/---

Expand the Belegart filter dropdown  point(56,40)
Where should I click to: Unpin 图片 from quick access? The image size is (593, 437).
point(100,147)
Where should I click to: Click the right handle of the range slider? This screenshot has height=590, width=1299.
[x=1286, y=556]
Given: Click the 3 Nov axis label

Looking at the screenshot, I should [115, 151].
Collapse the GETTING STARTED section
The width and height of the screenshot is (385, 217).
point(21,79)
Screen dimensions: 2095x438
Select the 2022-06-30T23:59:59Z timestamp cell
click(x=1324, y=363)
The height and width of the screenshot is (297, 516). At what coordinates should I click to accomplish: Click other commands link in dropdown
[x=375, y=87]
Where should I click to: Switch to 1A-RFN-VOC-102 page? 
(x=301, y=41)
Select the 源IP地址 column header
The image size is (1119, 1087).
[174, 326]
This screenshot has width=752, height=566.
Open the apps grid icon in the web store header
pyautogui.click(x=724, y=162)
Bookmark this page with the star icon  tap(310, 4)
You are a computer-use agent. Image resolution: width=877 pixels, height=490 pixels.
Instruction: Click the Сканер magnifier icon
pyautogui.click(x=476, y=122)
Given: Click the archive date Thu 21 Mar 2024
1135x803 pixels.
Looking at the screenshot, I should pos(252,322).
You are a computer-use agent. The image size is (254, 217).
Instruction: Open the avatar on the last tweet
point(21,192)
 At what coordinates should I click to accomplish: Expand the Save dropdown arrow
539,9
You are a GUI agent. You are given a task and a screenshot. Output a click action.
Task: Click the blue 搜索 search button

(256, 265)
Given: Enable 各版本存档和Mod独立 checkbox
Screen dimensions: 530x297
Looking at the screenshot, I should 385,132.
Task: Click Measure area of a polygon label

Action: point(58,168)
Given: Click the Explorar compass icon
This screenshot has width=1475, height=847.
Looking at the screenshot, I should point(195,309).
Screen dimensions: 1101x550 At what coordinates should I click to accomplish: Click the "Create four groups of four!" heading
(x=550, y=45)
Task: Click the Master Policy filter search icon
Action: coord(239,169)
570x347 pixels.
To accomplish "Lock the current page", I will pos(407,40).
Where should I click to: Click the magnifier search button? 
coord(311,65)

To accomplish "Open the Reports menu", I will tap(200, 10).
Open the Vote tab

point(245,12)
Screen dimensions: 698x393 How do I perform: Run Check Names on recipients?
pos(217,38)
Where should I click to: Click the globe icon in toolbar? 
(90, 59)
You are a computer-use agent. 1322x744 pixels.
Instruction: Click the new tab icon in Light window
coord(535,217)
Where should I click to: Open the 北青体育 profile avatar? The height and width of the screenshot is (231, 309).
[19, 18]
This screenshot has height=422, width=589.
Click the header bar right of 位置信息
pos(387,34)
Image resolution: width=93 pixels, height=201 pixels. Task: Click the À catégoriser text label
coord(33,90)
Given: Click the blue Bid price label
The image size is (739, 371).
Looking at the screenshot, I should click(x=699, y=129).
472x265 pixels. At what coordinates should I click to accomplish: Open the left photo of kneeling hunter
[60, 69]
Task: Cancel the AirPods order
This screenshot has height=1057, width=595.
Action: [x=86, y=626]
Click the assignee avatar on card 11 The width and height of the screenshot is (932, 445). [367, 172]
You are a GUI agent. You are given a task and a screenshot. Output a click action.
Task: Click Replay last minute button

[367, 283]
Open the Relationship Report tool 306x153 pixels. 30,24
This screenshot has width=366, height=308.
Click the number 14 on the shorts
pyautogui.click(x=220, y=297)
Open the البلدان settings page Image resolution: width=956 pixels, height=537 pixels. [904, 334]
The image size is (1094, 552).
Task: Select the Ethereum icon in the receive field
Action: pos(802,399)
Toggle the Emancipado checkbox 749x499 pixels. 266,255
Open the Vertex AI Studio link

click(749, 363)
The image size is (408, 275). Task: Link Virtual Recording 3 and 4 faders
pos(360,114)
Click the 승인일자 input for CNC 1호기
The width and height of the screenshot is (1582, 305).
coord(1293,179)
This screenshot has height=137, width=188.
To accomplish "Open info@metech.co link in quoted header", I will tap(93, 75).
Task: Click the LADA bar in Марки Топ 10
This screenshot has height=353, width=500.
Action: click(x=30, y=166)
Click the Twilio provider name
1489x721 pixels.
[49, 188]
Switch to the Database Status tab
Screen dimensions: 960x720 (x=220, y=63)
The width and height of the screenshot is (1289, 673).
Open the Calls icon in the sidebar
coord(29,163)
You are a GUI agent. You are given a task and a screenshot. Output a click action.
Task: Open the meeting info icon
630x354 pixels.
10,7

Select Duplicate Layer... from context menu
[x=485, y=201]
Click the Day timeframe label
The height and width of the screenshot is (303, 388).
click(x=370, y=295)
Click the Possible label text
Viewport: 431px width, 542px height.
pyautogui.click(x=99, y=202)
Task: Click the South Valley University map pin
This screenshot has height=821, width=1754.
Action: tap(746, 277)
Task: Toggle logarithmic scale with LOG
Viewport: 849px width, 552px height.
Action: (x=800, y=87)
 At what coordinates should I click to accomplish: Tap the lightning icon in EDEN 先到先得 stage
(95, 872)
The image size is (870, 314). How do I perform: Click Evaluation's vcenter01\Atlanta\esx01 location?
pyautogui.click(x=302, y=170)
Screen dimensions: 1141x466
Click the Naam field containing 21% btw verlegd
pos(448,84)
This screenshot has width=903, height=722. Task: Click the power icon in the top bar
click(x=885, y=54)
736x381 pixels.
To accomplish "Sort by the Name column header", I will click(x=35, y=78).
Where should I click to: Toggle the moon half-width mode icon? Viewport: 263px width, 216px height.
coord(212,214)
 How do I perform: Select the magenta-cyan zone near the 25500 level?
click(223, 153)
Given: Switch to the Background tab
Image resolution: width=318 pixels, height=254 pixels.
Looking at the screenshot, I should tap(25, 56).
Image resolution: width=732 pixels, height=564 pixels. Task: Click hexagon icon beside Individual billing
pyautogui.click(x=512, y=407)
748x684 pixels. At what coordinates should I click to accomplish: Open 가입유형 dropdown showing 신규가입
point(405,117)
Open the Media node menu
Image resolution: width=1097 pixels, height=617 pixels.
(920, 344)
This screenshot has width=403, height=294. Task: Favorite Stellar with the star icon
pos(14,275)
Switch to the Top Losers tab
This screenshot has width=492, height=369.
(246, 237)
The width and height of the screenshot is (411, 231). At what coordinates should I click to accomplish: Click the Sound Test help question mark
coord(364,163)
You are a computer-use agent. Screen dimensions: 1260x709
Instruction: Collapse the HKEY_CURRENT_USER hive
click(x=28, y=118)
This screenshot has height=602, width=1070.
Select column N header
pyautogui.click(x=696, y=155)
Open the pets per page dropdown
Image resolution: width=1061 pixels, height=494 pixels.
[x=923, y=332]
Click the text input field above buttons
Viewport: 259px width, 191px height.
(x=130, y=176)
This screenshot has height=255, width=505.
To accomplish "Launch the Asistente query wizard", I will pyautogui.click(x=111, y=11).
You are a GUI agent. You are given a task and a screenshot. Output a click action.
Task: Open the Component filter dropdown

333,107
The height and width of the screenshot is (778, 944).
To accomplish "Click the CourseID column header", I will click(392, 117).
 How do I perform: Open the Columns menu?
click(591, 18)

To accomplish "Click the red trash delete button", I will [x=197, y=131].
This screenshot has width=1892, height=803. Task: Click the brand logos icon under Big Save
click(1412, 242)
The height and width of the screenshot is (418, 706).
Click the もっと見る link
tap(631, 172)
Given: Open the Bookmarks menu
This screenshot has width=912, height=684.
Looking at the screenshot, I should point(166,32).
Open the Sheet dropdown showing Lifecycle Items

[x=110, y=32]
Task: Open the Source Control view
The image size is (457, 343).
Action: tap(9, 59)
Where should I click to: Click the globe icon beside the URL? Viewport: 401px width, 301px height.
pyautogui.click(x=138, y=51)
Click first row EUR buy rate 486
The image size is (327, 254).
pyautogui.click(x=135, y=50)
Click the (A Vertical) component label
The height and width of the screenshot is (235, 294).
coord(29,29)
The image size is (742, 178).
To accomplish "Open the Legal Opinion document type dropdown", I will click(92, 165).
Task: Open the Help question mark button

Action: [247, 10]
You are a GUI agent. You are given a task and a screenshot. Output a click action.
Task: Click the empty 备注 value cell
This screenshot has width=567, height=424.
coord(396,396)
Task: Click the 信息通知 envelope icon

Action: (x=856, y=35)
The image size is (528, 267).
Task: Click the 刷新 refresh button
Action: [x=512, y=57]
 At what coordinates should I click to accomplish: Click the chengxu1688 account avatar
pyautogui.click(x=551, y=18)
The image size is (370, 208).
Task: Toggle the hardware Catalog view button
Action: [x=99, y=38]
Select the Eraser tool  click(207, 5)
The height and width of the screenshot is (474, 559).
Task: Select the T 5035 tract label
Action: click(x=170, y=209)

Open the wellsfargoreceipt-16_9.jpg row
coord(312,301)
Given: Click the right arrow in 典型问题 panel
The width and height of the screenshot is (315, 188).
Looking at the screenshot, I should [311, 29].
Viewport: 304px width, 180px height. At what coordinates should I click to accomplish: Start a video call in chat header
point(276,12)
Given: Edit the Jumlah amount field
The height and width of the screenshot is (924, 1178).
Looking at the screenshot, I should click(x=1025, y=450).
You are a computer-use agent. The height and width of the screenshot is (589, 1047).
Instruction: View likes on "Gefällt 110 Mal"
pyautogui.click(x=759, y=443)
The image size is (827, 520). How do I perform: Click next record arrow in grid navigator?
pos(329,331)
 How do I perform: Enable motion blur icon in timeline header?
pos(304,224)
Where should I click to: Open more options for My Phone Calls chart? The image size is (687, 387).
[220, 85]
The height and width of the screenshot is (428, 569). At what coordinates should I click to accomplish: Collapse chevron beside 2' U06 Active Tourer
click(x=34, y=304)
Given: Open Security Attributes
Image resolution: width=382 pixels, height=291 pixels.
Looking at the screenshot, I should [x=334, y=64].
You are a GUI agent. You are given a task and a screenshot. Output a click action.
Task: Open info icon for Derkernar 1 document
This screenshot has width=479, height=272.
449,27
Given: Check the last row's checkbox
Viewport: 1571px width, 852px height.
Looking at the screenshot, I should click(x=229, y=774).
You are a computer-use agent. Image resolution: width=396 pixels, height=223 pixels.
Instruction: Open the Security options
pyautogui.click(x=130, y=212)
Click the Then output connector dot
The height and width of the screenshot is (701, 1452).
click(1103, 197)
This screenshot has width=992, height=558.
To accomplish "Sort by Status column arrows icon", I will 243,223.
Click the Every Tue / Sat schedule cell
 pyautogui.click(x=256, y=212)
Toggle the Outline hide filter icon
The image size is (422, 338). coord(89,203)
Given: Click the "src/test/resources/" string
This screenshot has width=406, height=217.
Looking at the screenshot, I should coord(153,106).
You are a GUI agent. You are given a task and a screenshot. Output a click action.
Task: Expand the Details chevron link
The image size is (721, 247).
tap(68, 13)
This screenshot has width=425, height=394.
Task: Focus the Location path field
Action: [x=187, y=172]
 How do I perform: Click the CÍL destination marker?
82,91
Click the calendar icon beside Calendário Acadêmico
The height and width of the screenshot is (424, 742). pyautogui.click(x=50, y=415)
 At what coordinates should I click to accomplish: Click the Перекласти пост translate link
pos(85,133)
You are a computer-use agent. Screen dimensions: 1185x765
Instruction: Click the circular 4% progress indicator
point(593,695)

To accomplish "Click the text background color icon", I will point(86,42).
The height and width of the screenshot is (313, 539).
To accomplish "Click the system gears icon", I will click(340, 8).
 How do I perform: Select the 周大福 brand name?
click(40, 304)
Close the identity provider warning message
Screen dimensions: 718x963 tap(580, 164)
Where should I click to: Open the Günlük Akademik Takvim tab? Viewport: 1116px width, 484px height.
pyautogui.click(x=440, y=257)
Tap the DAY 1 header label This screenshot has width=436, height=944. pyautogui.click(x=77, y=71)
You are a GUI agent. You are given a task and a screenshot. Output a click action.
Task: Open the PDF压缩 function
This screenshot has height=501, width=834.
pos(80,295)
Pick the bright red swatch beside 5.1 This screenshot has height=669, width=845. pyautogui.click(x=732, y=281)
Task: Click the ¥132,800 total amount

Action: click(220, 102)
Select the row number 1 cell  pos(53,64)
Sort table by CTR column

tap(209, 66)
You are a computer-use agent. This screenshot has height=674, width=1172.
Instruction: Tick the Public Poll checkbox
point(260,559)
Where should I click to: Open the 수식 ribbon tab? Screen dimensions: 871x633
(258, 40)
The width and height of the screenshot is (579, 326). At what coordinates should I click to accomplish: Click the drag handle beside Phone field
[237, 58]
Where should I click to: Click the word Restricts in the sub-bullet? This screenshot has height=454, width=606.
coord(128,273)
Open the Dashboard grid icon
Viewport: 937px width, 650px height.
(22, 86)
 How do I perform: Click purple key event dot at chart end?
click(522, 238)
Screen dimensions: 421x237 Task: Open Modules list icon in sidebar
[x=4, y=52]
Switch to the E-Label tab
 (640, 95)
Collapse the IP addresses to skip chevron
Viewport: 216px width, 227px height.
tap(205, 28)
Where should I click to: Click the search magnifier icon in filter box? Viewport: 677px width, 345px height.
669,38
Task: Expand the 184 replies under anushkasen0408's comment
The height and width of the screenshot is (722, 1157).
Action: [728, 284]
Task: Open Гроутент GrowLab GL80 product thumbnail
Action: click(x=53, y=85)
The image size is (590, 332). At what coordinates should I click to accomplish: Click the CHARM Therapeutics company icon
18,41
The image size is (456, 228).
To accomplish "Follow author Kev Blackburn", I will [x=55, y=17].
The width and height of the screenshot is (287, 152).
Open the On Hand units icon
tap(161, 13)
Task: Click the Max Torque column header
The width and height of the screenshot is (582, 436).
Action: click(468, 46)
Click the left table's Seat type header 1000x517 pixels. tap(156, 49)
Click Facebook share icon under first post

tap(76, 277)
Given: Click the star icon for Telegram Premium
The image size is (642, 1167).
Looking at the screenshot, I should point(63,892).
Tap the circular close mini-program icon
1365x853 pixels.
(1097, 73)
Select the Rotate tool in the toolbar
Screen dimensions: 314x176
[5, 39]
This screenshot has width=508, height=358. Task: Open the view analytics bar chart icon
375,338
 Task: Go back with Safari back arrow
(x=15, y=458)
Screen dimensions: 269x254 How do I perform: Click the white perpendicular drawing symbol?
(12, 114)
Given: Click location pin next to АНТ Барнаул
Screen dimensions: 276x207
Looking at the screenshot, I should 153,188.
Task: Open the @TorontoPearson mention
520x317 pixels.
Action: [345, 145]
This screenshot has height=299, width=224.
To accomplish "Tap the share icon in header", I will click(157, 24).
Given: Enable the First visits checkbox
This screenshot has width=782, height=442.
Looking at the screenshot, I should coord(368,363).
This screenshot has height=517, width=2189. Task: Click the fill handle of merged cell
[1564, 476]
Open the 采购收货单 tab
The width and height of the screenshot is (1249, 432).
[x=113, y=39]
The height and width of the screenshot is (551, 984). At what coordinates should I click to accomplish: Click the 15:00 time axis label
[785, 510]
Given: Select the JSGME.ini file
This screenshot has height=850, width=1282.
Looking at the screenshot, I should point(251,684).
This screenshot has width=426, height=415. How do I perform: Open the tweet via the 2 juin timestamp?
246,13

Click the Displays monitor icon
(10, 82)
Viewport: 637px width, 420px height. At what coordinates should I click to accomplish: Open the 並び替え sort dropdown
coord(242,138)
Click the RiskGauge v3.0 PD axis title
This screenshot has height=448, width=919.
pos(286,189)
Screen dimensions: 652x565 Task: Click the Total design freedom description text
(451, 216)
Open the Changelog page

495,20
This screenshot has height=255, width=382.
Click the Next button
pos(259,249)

\---

#### What you will do
Reply with only the number of lines in the entries that contain the word "info".

#### Written response
3